*WORK TASK:*
Please transcribe, word for word, only the lines from the one containing "The height and width of the screenshot is (472, 861)." through the last line of the records below, both included, and leave out every picture.

*DATA PROVIDED:*
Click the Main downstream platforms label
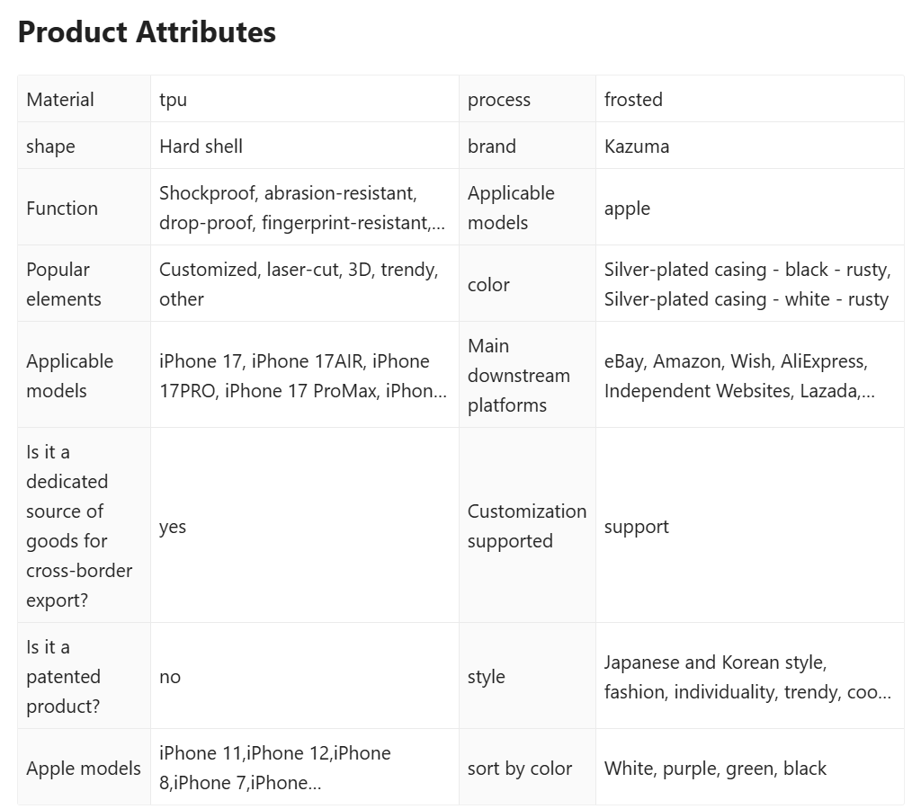The image size is (912, 809). pyautogui.click(x=519, y=376)
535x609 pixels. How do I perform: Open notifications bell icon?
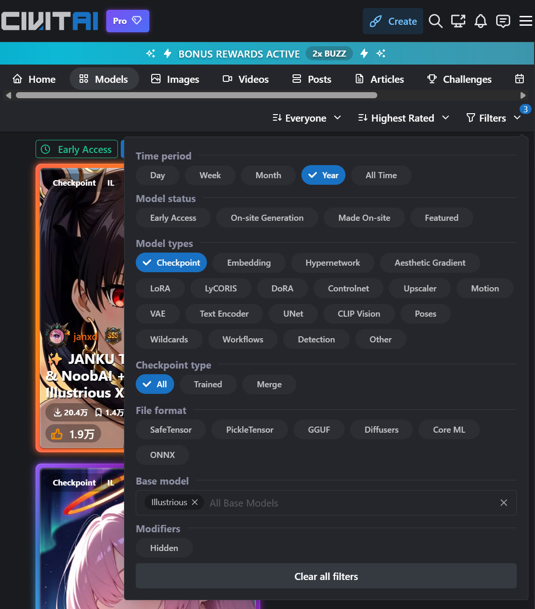coord(481,21)
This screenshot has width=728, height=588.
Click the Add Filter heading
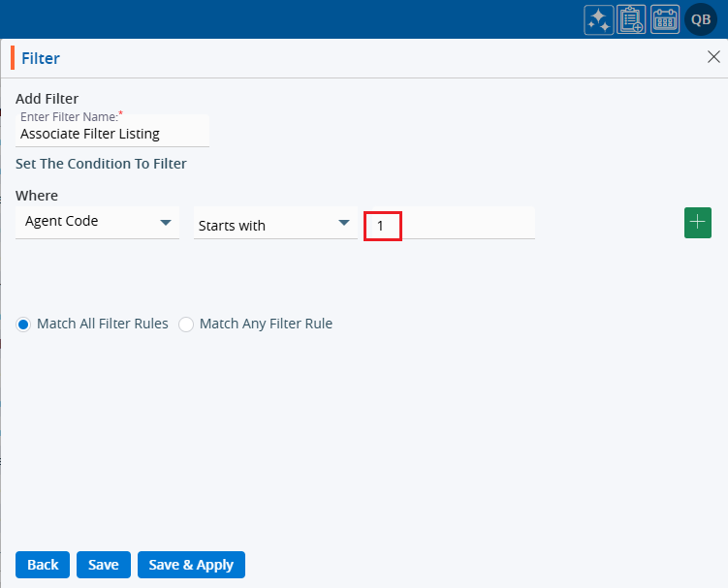(47, 98)
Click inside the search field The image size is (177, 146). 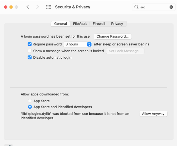[x=154, y=7]
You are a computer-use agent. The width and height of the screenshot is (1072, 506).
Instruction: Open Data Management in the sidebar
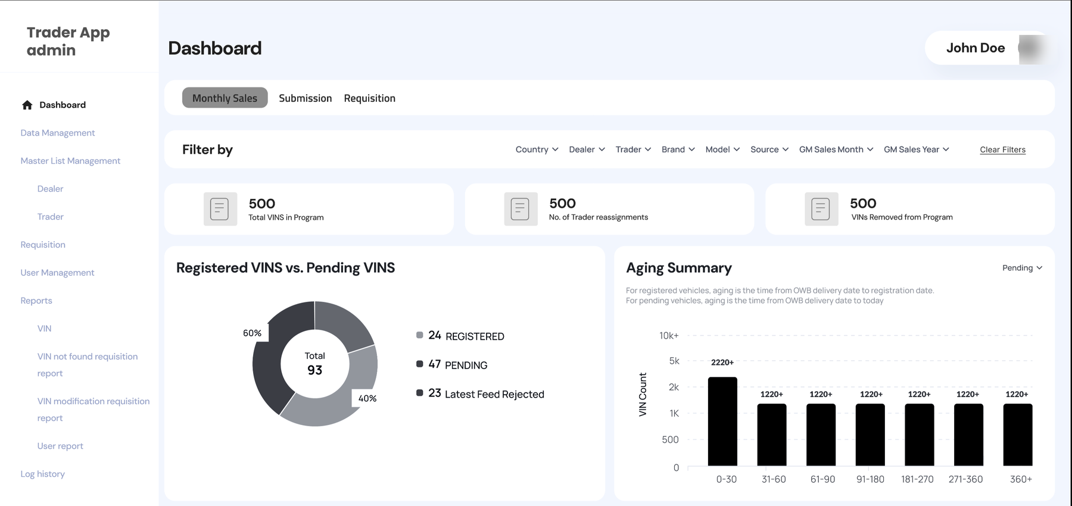point(58,133)
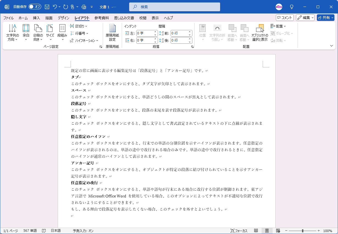Open the text direction (文字列の方向) options
The width and height of the screenshot is (338, 234).
(x=13, y=33)
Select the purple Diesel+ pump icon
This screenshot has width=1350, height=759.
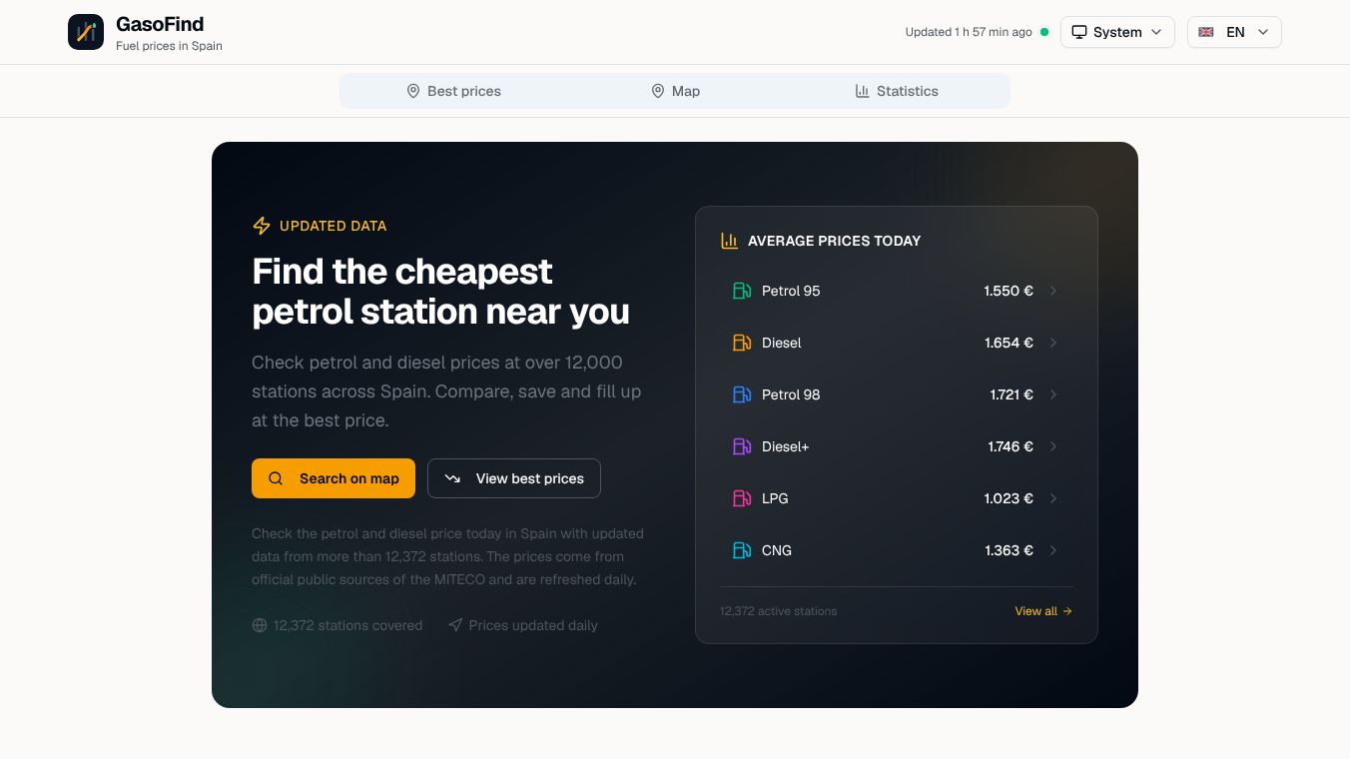[x=742, y=446]
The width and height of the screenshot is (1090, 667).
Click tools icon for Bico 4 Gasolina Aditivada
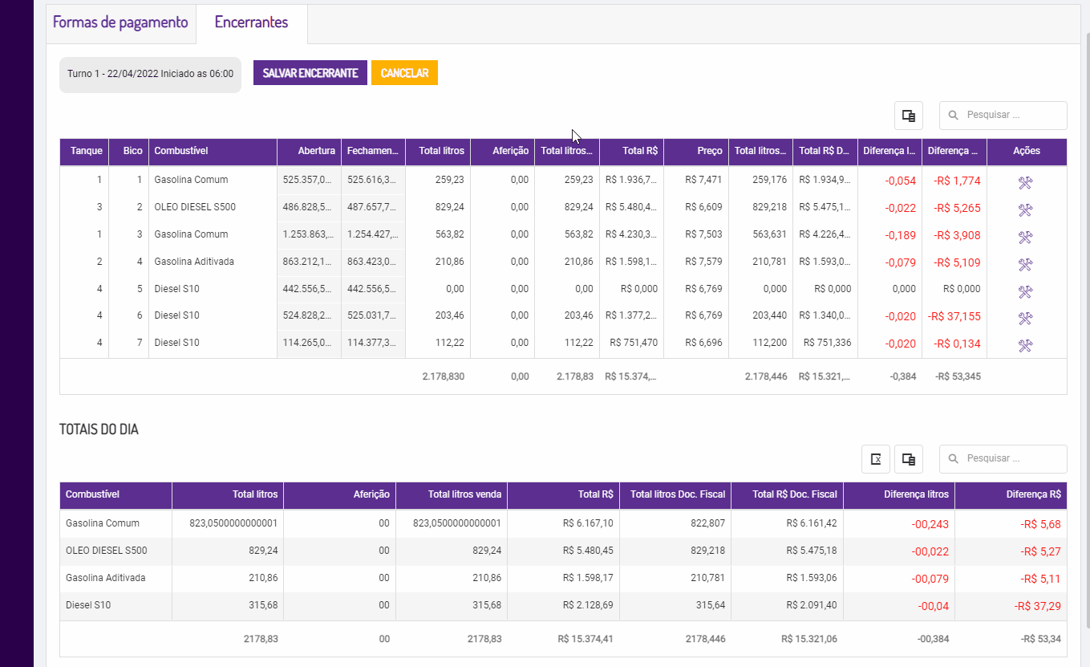coord(1025,265)
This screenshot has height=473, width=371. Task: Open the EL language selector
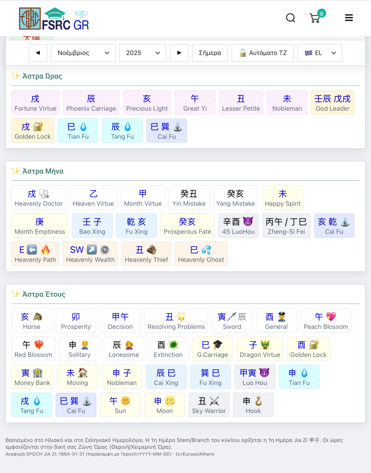coord(320,53)
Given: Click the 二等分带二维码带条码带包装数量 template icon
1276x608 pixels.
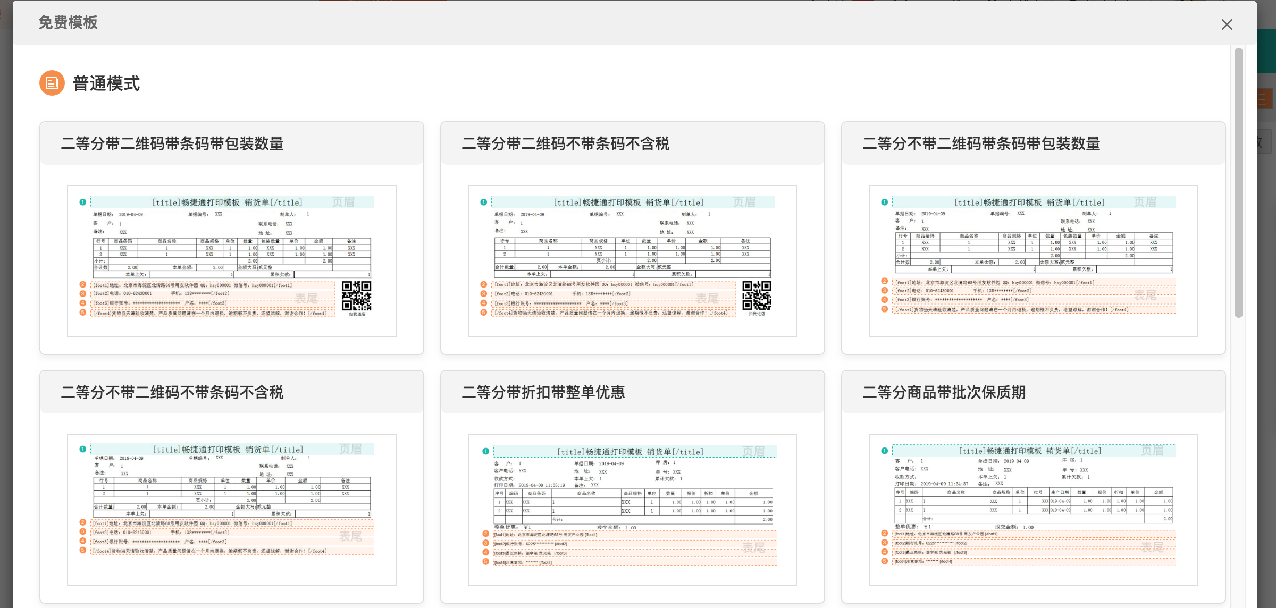Looking at the screenshot, I should [x=232, y=256].

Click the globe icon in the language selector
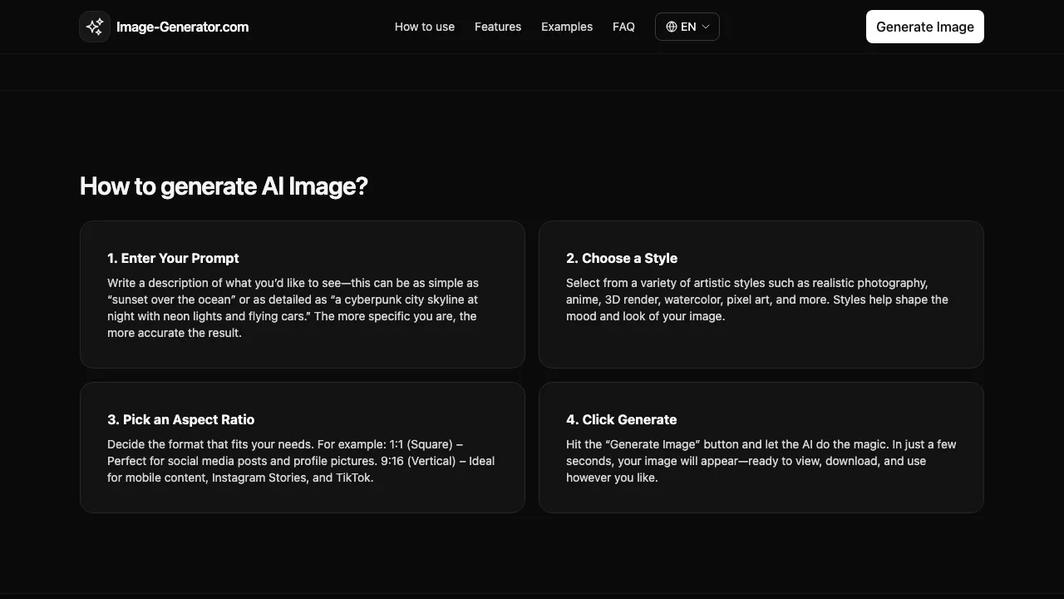coord(671,26)
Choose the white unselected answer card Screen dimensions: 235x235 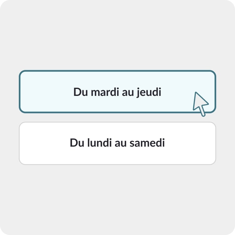(x=117, y=143)
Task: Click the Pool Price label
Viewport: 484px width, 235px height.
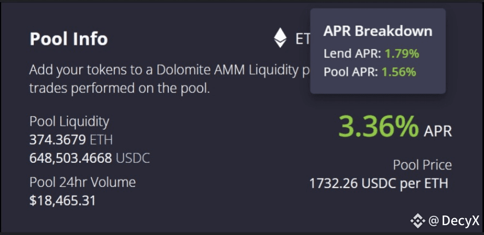Action: point(422,165)
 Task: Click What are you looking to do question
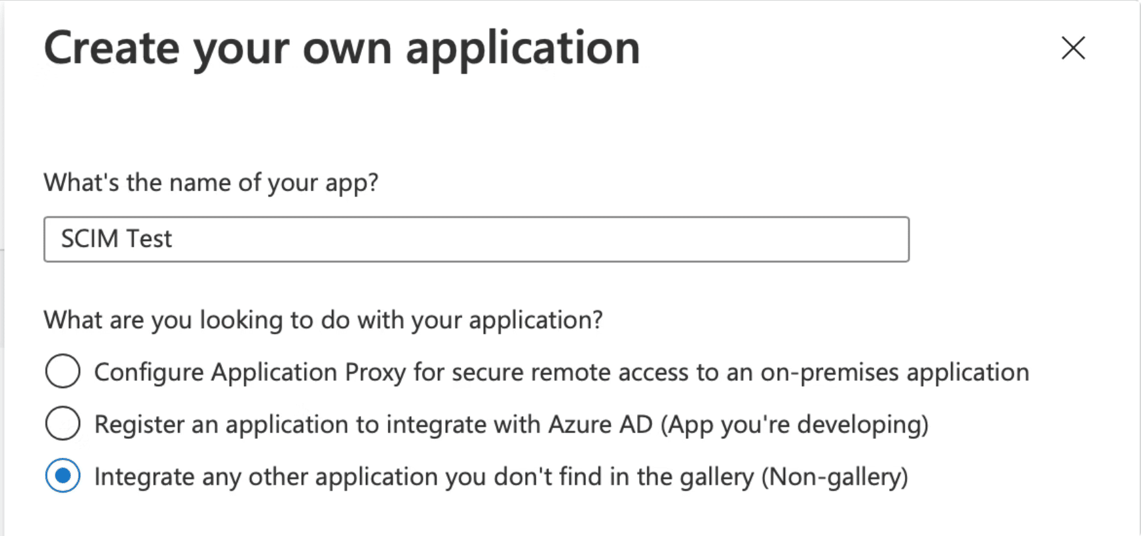pyautogui.click(x=323, y=320)
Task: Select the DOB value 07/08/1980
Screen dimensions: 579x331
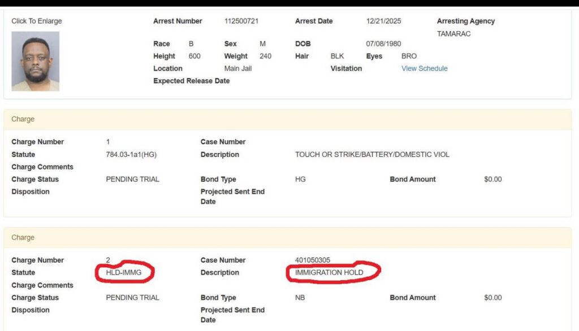Action: click(383, 44)
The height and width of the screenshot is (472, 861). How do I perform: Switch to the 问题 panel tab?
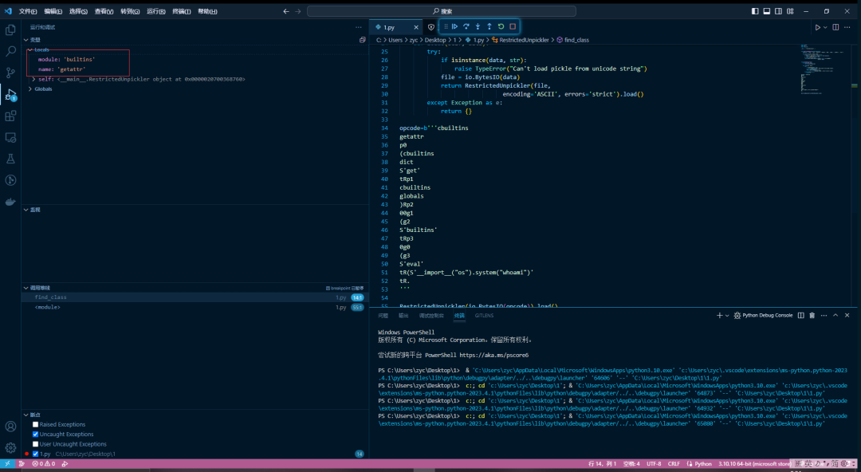point(383,316)
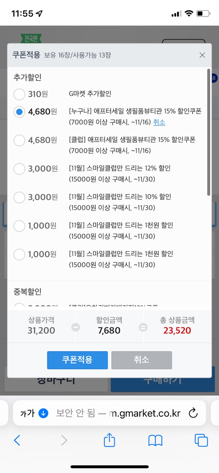Apply coupons with the blue 쿠폰적용 button
The height and width of the screenshot is (473, 219).
pyautogui.click(x=77, y=360)
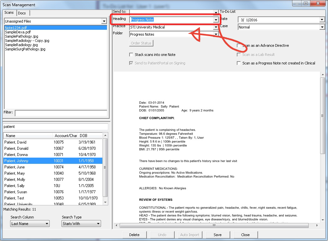Open the Case Normal dropdown
This screenshot has width=328, height=241.
(322, 27)
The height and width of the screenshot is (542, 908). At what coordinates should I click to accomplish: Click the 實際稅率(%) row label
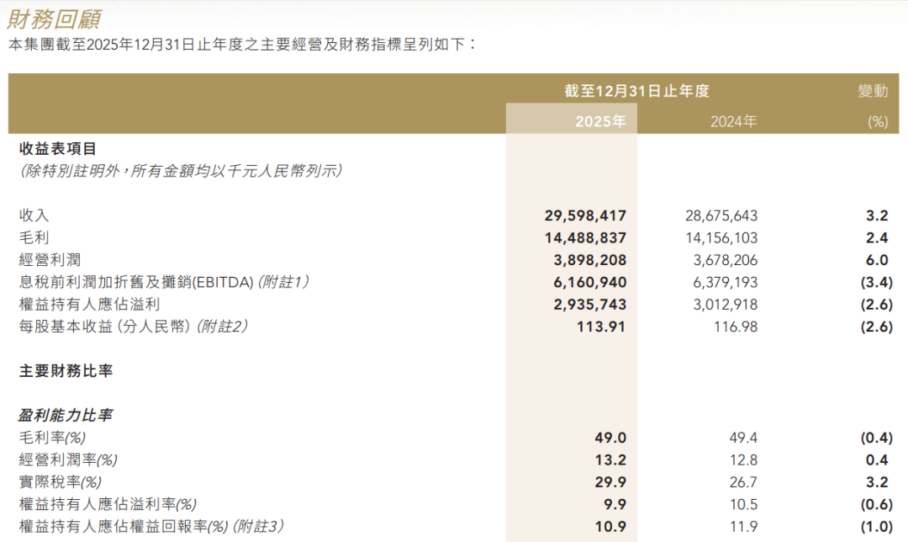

*EXERCISE SOLUTION:*
The height and width of the screenshot is (472, 861). How do I perform: Switch to the 问题 panel tab?
point(383,316)
Apply coupons with the blue 쿠폰적용 button
The height and width of the screenshot is (473, 219).
pyautogui.click(x=77, y=360)
Open the Case Normal dropdown
This screenshot has width=328, height=241.
(322, 27)
The height and width of the screenshot is (542, 908). At what coordinates should I click to accomplish: Click the 實際稅率(%) row label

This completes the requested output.